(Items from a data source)

****************************************

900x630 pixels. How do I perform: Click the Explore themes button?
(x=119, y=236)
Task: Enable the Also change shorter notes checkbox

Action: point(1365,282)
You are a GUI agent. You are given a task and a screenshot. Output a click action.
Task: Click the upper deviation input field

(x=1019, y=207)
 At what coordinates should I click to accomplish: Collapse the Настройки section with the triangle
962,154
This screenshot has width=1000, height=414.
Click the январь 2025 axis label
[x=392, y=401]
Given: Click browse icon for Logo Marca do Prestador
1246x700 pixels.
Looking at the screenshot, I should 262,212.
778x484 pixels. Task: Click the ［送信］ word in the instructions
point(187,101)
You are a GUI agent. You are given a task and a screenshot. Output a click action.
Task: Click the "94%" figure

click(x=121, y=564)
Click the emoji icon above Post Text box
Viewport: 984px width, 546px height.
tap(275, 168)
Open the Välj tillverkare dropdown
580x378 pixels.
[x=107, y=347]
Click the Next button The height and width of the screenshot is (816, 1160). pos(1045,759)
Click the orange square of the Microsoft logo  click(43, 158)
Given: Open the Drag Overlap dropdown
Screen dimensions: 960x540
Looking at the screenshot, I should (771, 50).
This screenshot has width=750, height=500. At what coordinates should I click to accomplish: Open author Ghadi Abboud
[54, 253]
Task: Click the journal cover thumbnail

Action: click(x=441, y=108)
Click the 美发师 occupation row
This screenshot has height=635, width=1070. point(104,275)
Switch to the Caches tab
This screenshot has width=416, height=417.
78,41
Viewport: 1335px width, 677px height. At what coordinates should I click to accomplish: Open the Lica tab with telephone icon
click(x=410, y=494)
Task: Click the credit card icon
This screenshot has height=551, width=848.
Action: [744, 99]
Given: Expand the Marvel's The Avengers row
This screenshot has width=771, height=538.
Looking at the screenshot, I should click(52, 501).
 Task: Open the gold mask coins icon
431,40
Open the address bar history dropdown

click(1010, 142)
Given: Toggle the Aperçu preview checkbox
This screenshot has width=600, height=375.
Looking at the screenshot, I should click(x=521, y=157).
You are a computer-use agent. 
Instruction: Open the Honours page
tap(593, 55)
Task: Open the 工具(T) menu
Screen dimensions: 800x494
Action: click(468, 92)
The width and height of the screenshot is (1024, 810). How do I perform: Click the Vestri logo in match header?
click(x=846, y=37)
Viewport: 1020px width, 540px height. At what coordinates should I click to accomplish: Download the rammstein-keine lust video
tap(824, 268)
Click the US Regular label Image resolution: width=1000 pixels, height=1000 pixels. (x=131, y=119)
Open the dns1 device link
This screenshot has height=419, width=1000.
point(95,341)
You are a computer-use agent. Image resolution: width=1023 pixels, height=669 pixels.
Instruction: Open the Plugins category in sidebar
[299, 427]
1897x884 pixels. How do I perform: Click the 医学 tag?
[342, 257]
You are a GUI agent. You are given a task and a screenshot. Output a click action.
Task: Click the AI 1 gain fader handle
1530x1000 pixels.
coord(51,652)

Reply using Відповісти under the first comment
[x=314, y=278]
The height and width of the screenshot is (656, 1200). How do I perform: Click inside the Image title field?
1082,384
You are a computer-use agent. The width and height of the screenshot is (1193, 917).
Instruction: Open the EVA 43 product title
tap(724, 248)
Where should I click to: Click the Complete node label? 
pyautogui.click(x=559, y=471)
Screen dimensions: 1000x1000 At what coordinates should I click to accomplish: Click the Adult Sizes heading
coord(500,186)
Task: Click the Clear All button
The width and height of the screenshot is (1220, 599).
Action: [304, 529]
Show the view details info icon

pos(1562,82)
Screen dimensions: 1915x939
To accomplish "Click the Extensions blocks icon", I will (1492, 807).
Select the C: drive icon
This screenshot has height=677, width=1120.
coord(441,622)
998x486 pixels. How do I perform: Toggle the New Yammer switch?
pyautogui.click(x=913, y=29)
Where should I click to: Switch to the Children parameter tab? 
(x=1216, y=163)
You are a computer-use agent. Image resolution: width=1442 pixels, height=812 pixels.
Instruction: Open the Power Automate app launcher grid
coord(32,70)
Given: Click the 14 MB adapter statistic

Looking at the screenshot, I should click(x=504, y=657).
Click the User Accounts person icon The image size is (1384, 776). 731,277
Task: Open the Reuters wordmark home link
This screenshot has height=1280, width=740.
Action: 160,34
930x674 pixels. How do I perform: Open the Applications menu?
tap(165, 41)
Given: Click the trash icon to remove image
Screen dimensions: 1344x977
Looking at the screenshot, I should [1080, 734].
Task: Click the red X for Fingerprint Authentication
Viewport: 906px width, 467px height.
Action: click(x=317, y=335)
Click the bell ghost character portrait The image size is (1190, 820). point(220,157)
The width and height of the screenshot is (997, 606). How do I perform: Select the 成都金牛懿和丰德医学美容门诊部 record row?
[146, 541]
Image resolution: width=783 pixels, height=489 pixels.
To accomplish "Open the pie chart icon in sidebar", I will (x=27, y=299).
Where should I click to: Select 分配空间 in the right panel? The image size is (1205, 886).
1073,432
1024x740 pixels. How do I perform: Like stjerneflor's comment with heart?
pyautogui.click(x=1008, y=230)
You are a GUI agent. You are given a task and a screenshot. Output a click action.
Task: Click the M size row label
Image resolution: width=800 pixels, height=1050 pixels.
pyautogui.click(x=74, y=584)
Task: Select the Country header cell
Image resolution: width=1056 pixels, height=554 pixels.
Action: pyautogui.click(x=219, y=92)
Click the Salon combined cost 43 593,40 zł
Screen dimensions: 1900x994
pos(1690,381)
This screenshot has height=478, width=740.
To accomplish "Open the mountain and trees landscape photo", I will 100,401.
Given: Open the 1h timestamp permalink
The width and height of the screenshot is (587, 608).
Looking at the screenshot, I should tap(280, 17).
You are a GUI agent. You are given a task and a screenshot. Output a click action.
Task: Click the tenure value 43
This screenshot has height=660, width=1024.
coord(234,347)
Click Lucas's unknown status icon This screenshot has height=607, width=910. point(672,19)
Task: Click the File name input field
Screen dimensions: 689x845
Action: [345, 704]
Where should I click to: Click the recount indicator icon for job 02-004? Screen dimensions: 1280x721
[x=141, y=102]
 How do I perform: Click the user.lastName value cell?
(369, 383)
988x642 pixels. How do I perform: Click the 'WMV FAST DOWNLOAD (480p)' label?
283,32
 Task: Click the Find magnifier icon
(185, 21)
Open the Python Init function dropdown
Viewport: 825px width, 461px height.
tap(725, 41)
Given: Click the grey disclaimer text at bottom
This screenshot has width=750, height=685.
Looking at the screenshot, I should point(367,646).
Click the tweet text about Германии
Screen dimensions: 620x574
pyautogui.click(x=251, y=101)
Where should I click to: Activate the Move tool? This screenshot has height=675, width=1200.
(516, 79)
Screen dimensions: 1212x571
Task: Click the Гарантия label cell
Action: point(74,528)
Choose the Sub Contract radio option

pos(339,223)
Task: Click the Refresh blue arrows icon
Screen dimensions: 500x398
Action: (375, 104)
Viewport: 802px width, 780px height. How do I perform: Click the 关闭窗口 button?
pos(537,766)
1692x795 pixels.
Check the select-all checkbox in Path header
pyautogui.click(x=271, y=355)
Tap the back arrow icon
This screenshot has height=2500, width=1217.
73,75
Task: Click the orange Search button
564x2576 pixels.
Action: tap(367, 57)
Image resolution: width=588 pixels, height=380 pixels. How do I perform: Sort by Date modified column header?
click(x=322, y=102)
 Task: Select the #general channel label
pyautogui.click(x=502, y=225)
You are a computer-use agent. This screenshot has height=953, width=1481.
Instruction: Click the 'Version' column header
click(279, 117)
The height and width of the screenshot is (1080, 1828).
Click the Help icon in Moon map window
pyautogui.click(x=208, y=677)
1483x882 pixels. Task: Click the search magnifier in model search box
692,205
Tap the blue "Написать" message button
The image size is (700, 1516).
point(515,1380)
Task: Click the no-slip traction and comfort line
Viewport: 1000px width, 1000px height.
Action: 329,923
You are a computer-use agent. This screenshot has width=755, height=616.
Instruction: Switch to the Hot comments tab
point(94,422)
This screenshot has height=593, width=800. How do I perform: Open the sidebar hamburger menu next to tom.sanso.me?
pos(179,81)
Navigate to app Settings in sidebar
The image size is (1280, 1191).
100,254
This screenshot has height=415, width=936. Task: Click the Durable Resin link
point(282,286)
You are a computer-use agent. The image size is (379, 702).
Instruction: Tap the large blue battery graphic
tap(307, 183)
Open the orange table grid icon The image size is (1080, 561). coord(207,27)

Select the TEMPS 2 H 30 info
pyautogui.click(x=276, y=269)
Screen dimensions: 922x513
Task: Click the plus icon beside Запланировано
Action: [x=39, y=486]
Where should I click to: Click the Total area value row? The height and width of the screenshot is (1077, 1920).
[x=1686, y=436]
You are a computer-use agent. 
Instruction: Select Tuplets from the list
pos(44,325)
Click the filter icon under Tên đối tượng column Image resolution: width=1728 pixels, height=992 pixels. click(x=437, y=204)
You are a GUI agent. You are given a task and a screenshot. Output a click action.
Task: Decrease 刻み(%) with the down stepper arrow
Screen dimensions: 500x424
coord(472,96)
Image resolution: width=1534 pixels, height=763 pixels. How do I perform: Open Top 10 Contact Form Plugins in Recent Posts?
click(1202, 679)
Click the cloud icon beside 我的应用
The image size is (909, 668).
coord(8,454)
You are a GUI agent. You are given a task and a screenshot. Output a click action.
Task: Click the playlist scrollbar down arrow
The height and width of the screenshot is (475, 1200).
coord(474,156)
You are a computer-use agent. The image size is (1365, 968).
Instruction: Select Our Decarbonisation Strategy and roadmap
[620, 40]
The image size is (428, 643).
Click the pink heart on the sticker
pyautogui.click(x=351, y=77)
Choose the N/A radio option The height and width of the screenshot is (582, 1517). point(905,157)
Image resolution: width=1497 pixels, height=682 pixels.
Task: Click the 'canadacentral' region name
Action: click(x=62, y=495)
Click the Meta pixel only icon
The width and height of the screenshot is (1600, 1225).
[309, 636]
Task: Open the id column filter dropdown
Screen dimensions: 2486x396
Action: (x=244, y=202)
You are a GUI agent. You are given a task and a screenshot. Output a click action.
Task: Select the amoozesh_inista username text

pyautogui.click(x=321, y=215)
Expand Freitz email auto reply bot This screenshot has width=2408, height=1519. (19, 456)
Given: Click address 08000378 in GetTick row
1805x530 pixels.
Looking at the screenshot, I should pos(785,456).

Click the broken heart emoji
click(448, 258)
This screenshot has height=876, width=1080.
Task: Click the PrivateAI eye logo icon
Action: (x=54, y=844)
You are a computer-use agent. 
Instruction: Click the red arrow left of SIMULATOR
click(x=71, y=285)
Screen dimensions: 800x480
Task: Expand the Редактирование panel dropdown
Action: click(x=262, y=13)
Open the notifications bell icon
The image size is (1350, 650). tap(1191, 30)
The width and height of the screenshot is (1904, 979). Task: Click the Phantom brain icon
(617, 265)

****************************************

▶ [Problem requirements] If a line of the records above holds the word "will", show it.

▶ [Written answer]
To accomplish "Click the Extensions blocks icon", I will (1492, 807).
To accomplish "Open the pie chart icon in sidebar", I will (x=27, y=299).
To accomplish "Open the mountain and trees landscape photo", I will 100,401.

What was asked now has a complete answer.